Directions |
In the listing below, count the lines with "computer" and report only the figure.

Given entries |
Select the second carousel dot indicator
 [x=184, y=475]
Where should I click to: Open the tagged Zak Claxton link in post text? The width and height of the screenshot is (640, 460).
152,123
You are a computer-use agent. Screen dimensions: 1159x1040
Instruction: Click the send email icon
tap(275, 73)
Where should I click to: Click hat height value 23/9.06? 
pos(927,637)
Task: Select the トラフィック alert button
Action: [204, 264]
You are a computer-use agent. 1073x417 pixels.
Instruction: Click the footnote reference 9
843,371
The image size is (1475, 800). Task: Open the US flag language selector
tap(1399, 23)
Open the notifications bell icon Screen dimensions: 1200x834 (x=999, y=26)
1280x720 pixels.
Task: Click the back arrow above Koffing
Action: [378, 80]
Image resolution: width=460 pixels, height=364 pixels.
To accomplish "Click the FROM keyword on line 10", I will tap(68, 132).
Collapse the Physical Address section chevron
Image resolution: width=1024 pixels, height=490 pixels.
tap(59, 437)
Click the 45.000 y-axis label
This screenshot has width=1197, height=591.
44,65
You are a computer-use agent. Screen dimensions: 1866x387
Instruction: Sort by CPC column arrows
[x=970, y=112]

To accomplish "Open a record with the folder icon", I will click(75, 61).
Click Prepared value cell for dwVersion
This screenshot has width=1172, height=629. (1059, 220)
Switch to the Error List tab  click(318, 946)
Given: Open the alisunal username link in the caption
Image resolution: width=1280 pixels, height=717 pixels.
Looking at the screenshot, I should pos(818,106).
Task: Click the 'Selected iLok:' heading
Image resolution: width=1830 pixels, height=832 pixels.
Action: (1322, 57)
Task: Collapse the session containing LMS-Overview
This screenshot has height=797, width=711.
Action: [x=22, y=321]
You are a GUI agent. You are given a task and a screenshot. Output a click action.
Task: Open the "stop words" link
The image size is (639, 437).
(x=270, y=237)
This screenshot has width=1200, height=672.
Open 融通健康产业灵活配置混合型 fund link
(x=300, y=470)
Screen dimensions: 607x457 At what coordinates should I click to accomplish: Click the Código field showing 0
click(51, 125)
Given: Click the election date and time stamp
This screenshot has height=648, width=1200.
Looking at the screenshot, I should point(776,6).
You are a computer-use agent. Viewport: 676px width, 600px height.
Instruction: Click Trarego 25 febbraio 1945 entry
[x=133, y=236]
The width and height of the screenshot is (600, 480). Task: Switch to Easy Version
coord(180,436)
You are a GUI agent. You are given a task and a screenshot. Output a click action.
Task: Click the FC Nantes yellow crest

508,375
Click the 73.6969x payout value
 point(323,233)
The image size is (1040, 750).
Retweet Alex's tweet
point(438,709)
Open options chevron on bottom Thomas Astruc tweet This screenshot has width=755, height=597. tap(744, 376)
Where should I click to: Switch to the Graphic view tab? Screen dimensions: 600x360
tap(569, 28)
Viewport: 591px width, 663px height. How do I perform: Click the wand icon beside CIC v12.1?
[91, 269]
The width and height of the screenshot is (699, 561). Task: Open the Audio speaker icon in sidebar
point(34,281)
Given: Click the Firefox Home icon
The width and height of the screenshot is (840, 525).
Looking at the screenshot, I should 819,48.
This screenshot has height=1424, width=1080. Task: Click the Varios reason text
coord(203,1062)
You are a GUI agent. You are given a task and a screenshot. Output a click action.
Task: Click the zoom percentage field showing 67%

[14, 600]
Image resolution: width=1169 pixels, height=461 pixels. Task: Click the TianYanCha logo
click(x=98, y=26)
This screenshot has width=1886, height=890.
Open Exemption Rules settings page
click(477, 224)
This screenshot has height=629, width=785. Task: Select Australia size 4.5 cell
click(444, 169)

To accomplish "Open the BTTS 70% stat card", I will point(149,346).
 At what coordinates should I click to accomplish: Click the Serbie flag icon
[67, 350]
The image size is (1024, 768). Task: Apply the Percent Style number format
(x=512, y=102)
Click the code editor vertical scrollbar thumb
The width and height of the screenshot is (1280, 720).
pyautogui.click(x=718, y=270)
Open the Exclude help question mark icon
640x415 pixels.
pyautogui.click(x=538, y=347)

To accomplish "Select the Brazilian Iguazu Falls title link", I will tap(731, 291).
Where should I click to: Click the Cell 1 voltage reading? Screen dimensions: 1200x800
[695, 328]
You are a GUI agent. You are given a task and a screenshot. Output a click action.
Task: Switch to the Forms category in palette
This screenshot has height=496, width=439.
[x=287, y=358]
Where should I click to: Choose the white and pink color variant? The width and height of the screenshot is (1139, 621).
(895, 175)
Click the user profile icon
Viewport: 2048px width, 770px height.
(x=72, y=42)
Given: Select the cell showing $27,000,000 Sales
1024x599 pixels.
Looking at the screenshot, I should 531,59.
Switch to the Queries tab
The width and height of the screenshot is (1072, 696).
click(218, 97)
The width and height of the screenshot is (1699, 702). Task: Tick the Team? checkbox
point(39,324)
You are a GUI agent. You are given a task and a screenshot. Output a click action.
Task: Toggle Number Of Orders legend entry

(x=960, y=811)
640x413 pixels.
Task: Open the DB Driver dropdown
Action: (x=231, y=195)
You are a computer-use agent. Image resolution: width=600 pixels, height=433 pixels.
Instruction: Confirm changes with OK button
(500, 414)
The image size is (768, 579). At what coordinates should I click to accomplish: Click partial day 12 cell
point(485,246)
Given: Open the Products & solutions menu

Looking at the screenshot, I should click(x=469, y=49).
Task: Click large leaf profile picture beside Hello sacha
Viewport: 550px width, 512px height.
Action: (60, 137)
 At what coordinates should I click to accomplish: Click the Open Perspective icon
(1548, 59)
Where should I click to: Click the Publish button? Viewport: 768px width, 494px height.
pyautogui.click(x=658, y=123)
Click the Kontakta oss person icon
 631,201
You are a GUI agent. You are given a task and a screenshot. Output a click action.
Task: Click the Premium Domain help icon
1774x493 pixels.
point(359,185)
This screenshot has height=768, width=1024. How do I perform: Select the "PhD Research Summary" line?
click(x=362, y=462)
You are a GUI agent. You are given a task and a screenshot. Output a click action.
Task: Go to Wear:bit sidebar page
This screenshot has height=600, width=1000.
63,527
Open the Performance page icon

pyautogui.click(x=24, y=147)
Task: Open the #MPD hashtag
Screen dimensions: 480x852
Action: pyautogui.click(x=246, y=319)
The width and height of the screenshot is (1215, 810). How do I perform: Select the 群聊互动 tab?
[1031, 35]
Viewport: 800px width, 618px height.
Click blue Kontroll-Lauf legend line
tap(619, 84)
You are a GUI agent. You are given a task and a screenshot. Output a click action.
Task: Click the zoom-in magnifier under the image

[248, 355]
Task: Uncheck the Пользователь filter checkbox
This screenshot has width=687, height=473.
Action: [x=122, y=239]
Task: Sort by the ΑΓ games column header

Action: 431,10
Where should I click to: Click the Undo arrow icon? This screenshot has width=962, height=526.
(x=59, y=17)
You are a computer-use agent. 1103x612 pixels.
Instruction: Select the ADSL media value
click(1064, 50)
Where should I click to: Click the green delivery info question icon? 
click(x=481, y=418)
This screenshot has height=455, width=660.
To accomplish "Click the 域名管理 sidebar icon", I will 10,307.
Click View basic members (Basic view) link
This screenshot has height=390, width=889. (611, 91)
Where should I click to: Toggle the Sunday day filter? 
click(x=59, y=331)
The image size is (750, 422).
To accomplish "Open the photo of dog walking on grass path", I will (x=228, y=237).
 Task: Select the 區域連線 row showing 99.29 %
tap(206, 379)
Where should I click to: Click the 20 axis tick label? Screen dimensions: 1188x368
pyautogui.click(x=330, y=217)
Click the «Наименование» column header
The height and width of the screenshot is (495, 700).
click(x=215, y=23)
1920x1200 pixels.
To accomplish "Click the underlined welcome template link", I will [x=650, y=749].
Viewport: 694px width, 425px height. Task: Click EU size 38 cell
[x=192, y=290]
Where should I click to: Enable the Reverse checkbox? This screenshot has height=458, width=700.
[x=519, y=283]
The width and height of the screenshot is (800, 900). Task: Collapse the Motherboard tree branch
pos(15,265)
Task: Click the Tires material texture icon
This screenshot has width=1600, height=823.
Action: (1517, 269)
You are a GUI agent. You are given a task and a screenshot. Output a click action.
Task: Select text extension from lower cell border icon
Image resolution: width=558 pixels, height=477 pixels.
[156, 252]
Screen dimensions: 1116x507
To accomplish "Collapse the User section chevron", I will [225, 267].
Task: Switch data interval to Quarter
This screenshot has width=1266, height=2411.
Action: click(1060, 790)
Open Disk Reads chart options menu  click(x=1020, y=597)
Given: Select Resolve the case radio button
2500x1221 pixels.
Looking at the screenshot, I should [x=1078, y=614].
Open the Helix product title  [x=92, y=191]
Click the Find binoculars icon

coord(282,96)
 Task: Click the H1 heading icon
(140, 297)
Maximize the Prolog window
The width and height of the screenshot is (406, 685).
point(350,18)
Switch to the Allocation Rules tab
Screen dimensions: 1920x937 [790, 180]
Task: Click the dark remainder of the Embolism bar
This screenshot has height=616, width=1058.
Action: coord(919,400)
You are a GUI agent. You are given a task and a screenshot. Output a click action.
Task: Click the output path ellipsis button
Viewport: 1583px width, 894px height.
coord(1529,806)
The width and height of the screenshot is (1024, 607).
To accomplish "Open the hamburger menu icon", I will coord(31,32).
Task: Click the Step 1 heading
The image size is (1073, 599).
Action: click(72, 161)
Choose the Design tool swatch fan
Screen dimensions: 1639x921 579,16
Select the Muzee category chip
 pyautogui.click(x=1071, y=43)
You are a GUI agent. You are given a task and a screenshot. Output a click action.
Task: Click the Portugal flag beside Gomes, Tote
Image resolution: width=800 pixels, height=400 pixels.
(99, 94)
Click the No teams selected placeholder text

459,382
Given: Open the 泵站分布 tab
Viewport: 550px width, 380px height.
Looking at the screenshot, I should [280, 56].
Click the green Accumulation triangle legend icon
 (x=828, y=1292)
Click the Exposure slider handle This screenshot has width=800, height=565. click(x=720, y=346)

Reply |
6